Download the discovery approach decision worksheet (CSV). Use it to document why workshop evidence, process mining, task observation or a combined approach fits your question.
Common questions about workshops and process mining
Can process mining replace business workshops?
It can reduce some manual work involved in finding recorded patterns. It does not replace agreement on business meaning, missing context, decision authority or the change the organization will adopt. The amount of workshop time should fit those needs.
Do we need process mining before RPA implementation?
No. A bounded, well-evidenced task may be assessed through workshops, observation and records. Mining becomes useful when broader recorded variation matters to the investment or design decision.
Is task mining the same as process mining?
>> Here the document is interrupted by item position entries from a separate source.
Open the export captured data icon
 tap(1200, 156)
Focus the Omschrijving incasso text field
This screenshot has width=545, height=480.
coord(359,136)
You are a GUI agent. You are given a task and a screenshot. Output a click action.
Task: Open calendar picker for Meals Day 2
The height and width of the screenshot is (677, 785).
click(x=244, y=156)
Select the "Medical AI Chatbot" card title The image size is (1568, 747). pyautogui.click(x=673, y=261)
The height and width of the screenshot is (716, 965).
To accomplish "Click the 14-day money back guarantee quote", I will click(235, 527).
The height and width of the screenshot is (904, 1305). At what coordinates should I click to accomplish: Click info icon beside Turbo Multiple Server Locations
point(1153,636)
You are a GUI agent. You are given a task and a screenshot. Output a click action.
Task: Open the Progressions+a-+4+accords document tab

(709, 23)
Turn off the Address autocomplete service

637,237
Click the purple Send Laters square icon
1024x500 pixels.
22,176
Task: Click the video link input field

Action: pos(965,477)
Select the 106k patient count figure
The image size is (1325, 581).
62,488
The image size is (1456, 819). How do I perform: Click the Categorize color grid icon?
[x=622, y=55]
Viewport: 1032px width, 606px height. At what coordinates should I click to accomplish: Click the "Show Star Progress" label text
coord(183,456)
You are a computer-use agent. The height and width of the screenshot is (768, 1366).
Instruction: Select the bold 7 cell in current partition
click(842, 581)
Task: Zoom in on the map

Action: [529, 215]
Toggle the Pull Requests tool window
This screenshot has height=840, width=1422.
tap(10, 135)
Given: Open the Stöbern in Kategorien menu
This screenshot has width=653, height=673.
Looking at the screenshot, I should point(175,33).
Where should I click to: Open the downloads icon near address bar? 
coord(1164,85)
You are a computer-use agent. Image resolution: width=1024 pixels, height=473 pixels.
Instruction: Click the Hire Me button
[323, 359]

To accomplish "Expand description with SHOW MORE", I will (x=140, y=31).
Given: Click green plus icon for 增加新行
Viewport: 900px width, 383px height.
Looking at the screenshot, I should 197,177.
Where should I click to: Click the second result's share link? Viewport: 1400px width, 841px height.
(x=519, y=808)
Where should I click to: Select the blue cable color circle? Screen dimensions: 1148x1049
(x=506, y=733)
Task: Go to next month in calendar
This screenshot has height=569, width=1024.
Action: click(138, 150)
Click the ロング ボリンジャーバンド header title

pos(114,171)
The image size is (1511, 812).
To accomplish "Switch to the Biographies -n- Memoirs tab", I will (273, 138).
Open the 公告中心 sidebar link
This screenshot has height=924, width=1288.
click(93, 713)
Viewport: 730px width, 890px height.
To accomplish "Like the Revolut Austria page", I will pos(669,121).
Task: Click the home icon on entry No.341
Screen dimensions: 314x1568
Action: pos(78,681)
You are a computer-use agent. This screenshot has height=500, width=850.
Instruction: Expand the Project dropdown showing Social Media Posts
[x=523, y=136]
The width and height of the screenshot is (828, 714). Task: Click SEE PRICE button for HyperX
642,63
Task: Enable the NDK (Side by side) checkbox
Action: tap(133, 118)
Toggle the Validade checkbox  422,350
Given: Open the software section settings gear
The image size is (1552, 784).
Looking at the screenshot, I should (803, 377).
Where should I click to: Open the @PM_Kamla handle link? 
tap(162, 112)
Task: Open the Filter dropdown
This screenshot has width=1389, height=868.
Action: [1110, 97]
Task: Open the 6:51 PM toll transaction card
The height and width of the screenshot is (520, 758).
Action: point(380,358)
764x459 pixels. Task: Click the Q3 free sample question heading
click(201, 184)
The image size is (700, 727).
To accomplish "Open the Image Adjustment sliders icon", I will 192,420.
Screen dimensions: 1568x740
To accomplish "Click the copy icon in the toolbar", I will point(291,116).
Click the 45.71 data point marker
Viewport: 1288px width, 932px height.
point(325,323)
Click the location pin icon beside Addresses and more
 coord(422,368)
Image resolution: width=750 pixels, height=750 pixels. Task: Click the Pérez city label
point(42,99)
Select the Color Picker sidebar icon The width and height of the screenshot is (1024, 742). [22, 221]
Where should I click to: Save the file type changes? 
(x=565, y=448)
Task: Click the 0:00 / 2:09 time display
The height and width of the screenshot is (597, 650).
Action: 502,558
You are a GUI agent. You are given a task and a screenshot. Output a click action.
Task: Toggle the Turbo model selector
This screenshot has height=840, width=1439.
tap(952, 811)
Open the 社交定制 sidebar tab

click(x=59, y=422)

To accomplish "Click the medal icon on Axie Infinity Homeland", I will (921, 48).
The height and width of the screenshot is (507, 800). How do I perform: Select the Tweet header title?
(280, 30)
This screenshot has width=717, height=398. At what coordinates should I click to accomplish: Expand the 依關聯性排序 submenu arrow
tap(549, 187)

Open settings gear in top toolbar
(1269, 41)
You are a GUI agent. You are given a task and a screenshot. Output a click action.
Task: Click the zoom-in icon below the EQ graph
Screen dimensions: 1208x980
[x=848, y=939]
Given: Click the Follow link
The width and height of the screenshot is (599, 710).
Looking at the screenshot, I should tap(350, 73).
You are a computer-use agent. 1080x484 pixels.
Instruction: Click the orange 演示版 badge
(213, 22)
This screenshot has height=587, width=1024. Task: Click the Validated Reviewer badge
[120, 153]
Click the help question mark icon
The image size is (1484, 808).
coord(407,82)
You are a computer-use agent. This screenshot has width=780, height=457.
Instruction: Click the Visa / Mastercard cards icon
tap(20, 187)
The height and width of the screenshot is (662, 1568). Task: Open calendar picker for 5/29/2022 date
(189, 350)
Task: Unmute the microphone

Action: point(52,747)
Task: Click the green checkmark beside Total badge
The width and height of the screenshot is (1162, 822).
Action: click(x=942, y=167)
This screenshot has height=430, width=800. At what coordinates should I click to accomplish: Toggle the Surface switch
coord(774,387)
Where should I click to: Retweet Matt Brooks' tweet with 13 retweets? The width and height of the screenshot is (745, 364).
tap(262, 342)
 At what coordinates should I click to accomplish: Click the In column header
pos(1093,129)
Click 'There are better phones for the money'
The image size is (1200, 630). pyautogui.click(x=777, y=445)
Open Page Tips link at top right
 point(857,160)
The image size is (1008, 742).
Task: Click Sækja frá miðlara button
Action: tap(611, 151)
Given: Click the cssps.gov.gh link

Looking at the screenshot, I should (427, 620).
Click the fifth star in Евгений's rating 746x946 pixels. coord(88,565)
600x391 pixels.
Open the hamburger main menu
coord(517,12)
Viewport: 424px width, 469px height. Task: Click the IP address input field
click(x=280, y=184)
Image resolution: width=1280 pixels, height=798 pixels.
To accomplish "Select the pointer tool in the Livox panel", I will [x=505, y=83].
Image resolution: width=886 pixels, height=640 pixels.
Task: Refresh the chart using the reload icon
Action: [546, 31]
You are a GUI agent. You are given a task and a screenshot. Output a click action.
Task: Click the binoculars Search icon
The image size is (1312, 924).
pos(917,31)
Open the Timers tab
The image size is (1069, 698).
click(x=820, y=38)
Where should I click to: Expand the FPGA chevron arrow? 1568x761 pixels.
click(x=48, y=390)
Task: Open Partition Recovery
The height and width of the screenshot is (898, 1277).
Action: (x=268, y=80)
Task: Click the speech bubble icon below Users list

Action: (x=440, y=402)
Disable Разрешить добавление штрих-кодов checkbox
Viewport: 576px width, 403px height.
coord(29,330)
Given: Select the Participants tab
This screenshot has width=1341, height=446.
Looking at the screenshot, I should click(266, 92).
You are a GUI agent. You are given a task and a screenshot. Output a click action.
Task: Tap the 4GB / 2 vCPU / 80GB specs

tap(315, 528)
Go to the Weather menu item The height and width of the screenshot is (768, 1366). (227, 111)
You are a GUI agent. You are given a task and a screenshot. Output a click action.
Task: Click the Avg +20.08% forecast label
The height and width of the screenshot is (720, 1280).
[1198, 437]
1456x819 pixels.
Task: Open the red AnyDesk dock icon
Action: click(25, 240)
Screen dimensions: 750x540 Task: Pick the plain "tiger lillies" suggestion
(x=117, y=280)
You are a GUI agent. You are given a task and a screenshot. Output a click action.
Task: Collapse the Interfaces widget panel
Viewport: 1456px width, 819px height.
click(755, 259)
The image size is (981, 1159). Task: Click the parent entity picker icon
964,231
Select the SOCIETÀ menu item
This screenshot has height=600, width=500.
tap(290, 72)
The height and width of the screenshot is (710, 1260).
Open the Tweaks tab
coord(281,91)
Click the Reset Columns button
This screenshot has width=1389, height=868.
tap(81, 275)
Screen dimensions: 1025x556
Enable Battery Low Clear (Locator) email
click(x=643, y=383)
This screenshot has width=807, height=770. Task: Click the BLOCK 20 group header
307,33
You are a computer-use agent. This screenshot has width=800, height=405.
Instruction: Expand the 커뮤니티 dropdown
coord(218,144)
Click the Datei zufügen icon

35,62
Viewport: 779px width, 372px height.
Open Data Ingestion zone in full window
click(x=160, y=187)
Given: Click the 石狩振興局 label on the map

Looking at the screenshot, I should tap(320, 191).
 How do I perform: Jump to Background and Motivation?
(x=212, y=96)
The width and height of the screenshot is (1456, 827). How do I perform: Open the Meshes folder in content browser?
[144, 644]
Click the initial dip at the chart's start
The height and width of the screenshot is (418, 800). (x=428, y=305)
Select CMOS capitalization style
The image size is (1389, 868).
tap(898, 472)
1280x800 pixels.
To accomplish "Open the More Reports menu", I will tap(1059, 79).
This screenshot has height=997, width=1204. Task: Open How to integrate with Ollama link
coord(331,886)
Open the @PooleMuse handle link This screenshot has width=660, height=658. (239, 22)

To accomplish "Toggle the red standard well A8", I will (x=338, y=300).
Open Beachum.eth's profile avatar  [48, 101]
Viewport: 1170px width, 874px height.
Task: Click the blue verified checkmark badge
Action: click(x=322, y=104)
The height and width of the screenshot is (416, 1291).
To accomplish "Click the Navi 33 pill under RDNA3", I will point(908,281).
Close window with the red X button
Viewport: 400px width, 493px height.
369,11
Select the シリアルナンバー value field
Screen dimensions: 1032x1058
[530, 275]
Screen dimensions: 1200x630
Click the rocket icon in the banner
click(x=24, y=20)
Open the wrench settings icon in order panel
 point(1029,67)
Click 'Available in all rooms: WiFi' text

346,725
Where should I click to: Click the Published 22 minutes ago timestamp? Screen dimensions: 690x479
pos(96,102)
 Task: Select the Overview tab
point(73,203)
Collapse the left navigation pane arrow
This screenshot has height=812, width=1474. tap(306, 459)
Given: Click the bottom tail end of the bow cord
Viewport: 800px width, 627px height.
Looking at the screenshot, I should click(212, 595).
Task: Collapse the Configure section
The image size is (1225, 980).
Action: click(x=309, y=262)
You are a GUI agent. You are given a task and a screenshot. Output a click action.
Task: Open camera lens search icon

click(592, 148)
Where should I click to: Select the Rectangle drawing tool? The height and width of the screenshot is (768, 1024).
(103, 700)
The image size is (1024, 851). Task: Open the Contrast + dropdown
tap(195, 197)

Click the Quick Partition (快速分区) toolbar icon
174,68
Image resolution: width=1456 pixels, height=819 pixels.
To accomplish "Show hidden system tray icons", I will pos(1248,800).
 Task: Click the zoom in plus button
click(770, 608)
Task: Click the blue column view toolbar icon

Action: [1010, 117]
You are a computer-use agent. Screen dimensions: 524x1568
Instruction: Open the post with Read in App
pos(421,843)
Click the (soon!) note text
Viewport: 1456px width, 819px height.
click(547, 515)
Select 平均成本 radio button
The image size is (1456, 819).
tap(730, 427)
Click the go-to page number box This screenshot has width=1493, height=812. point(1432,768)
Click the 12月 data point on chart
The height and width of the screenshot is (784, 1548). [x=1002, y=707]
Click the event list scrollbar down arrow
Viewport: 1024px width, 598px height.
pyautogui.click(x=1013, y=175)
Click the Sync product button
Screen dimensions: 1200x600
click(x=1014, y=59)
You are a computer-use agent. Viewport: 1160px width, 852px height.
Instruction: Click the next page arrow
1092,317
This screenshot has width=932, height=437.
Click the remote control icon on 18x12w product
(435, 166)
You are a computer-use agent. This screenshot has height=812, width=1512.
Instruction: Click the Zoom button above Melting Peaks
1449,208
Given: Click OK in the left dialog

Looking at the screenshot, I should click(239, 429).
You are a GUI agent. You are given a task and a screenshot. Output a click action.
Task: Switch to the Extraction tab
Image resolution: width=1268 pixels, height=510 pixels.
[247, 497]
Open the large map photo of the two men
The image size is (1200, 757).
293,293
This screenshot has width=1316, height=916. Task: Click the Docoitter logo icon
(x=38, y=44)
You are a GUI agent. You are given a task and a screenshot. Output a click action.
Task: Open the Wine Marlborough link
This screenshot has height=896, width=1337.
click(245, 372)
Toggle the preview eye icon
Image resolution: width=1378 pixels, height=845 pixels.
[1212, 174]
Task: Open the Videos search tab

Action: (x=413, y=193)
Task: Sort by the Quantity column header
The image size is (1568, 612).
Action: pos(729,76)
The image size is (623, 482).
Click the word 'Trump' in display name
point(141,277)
No. Task mining focuses on captured desktop activity; process mining analyzes recorded process events. Choose based on the evidence gap, with suitable access and privacy arrangements for either approach.
What if management has a savings target and a short deadline?
Work backwards from the benefit definition and required realization date. Select discovery work that can resolve important uncertainty in time to support delivery and adoption. Use the savings target and deadline guide to assess whether the proposed portfolio can plausibly meet the target.